Dehors, la pluie avait commencé à se calmer. Elle ne frappait plus : elle gouttait seulement, doucement, depuis les bords du balcon. Le monde demeurait suspendu dans ce silence humide et sombre et, l’espace d’un instant, Mariana eut la sensation que la nuit entière avait retenu son souffle avec elle.
Elle ouvrit les yeux et regarda vers la fenêtre. La ligne pâle de lumière était toujours là, sur le mur, tremblant légèrement. Demain, pensa-t-elle. Demain, je retournerai au café.
Cette idée la fit sourire dans l’obscurité. Peut-être que cette fois, ce serait elle qui le regarderait une seconde de trop. Peut-être que cette fois, elle dirait quelque chose. Et peut-être que ce qui, cette nuit, n’avait existé que sous les draps, avec ses propres doigts enfoncés dans son con et son prénom à lui sur les lèvres, cesserait d’être un fantasme et qu’il finirait vraiment par la baiser.

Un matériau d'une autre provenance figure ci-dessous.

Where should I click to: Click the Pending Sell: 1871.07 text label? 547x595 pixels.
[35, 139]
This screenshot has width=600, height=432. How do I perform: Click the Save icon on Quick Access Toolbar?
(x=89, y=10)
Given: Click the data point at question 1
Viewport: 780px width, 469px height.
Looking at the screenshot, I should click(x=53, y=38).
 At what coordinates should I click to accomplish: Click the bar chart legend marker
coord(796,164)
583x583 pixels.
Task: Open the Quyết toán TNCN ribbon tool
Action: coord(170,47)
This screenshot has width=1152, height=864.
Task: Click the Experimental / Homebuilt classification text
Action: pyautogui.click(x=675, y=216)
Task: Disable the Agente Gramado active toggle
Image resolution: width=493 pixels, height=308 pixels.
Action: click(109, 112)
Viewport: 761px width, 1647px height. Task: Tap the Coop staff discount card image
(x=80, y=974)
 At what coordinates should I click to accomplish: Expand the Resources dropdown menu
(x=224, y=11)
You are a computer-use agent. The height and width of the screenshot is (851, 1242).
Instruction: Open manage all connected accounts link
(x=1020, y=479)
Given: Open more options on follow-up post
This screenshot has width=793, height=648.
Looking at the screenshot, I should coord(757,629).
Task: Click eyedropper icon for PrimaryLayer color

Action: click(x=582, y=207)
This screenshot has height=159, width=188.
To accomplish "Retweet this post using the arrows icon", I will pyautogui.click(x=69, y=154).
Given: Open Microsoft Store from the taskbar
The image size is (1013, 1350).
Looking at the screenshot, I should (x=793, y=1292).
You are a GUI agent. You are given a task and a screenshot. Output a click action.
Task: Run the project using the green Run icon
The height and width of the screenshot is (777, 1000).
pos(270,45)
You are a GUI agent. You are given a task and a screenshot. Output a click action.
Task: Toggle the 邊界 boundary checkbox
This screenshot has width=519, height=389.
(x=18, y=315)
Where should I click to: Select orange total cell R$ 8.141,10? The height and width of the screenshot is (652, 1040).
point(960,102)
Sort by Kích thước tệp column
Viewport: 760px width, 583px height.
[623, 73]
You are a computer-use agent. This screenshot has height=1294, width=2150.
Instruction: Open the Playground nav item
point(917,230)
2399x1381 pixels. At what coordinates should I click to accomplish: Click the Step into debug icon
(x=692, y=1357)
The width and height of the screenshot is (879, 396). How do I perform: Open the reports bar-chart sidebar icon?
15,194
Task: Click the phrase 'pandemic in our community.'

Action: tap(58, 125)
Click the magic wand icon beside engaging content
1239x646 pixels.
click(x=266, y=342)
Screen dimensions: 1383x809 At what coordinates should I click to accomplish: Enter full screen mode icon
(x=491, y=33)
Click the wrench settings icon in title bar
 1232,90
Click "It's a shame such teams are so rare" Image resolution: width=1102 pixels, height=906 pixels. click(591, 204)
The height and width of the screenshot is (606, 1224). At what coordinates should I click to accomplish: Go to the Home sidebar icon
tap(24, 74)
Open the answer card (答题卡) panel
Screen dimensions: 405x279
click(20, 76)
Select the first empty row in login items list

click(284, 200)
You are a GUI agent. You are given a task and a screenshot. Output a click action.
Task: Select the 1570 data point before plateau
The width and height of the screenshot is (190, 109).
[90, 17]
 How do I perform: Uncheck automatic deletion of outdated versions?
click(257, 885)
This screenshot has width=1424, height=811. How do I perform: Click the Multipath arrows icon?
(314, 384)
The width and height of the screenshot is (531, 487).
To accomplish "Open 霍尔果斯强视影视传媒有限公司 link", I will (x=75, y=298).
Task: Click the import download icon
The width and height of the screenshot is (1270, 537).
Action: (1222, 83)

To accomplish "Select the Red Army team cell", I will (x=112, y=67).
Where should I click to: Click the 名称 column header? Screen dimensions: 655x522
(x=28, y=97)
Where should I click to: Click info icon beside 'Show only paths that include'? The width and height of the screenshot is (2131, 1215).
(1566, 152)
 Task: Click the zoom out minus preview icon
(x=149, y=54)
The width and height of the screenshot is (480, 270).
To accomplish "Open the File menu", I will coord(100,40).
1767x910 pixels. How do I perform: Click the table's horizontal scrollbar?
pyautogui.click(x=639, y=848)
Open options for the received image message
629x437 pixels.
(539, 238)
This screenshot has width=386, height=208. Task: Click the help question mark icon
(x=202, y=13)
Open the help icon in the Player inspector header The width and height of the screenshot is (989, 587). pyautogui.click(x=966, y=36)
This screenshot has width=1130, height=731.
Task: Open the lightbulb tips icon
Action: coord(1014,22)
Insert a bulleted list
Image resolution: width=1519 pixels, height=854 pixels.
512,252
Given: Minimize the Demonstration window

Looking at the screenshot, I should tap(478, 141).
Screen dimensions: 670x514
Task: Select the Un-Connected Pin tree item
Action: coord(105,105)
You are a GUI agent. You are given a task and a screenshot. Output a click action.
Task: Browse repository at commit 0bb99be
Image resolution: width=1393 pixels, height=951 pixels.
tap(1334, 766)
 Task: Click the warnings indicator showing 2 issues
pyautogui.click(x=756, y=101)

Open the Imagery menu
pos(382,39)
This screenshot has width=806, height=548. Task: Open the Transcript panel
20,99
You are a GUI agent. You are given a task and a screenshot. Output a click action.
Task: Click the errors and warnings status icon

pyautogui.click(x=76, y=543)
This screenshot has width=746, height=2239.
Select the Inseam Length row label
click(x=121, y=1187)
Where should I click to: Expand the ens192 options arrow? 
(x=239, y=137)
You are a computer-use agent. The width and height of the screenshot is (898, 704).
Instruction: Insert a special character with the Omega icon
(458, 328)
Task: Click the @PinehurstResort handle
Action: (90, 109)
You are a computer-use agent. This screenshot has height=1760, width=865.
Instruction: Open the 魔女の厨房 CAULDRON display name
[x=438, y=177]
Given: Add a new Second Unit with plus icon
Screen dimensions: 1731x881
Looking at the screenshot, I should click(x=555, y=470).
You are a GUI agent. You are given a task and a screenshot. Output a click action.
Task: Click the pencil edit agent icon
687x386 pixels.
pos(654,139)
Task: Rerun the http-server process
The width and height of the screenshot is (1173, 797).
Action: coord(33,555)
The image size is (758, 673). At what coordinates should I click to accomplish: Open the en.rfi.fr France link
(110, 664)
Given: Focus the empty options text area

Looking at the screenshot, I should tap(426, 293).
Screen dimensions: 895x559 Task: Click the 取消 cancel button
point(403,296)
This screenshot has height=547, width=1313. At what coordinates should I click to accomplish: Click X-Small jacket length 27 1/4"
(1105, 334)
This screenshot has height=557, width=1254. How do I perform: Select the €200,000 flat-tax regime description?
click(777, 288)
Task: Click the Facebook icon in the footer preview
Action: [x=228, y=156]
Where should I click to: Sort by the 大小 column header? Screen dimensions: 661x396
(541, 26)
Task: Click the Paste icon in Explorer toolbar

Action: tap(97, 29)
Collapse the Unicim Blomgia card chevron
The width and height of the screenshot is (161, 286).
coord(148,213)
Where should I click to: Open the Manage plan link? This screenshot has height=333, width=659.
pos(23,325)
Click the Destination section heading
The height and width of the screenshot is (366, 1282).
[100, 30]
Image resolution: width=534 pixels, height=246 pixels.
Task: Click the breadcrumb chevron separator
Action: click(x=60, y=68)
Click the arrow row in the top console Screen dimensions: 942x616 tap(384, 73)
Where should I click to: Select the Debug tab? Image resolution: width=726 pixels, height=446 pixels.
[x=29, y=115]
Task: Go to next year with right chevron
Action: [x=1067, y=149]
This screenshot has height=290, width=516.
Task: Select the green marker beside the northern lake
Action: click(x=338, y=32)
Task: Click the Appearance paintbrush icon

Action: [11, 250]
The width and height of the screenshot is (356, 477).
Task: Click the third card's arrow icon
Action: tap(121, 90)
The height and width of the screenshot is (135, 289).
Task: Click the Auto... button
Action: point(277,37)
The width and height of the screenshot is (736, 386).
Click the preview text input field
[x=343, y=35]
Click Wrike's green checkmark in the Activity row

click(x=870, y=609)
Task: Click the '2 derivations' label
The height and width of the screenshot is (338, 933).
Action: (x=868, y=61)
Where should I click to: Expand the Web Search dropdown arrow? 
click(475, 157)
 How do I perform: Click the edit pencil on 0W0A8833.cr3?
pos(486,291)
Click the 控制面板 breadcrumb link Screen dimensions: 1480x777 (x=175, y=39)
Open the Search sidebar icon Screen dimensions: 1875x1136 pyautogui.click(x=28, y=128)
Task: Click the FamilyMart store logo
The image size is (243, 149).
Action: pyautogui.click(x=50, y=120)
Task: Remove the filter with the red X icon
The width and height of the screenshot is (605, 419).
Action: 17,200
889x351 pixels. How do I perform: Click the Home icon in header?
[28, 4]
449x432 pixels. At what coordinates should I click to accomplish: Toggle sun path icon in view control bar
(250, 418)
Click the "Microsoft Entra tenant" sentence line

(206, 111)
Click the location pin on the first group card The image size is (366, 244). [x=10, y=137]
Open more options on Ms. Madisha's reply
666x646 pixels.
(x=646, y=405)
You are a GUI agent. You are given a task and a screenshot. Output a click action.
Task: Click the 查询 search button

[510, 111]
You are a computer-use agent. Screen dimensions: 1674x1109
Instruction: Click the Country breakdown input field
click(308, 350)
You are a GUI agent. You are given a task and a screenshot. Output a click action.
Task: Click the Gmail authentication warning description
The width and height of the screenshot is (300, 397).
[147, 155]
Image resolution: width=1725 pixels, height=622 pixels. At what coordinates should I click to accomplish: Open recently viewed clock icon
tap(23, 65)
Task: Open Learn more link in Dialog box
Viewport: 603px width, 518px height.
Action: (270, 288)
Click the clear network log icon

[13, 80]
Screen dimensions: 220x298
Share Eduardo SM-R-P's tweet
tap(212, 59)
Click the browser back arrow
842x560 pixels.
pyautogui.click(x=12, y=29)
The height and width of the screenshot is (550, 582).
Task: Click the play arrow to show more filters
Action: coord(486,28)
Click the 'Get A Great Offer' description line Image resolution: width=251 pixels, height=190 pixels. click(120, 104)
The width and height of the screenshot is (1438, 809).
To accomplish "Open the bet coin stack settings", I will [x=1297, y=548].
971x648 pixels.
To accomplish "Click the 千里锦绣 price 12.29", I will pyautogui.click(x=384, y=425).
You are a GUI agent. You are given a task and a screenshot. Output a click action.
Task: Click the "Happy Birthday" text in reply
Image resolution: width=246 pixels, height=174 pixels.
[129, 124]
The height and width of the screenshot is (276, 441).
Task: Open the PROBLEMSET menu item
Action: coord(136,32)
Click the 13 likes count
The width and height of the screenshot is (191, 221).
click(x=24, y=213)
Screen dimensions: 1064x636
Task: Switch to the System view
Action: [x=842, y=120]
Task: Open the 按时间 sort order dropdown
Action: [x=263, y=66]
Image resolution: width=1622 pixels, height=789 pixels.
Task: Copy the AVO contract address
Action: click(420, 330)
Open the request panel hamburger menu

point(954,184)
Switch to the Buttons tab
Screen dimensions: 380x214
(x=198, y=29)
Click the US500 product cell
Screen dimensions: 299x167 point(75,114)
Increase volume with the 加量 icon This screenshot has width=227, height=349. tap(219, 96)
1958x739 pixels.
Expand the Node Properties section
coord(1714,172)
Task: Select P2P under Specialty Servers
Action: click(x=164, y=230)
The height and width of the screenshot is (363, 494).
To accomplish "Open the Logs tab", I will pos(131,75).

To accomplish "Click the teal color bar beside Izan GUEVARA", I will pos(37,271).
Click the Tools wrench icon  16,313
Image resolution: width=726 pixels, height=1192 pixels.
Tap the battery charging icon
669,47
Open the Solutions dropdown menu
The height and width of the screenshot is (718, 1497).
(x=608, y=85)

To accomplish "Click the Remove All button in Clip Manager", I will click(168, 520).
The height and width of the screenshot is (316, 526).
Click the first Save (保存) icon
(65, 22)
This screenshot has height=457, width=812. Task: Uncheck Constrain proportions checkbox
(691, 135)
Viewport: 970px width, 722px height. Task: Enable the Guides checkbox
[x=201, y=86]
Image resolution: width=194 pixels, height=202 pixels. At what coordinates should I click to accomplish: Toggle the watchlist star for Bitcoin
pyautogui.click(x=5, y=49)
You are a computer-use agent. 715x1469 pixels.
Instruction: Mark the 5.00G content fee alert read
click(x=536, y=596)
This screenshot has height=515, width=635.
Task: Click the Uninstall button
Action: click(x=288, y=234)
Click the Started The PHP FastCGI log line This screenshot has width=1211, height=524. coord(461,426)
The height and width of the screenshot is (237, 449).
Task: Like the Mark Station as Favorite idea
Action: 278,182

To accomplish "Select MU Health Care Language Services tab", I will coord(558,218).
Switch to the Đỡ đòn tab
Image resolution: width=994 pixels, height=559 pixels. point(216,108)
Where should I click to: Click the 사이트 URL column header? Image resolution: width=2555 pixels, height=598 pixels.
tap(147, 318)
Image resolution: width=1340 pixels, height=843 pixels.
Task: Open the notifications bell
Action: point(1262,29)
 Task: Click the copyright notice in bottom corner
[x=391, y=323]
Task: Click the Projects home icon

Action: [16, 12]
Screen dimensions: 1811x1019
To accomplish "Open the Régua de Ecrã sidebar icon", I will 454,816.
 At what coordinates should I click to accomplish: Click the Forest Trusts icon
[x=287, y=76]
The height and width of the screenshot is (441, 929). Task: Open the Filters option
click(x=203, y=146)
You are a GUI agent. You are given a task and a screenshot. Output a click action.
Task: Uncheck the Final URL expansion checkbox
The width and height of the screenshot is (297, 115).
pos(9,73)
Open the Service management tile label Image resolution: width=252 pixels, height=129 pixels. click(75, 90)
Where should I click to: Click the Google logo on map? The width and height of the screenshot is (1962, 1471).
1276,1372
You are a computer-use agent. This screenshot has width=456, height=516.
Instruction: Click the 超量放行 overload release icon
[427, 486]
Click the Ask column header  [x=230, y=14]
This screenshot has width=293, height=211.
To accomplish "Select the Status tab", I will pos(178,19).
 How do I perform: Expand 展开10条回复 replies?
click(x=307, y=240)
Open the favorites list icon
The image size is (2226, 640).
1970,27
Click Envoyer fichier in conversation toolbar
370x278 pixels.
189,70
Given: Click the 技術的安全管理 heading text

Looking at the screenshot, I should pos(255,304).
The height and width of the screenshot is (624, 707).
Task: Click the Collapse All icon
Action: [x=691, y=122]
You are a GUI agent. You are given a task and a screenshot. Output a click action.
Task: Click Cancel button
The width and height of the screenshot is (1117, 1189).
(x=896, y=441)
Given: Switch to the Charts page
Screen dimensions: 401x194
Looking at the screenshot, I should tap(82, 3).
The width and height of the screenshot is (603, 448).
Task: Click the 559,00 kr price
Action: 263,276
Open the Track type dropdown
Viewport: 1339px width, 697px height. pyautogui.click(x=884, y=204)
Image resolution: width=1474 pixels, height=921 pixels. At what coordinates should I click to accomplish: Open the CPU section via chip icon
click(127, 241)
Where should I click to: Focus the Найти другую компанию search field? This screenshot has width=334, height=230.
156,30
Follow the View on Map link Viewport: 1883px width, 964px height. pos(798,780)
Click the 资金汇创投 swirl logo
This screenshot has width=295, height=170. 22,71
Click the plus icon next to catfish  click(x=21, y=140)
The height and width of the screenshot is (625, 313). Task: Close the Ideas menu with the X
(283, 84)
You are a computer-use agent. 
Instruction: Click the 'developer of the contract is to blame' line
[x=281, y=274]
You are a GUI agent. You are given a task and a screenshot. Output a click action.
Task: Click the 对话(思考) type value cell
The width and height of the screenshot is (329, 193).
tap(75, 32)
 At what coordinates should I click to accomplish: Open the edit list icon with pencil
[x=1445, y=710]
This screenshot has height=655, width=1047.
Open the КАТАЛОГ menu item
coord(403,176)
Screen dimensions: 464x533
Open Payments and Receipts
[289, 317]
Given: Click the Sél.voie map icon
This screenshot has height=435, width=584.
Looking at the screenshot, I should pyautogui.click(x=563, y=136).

Elle se tourna vers le côté vide du lit, celui qu’elle avait rempli de son imagination, et ferma les yeux. Le son de la pluie douce la berçait. Elle se laissa emporter par le sommeil, le sourire encore aux lèvres, le goût de lui inventé dans la bouche et quelques gouttes de sueur séchant lentement dans son dos.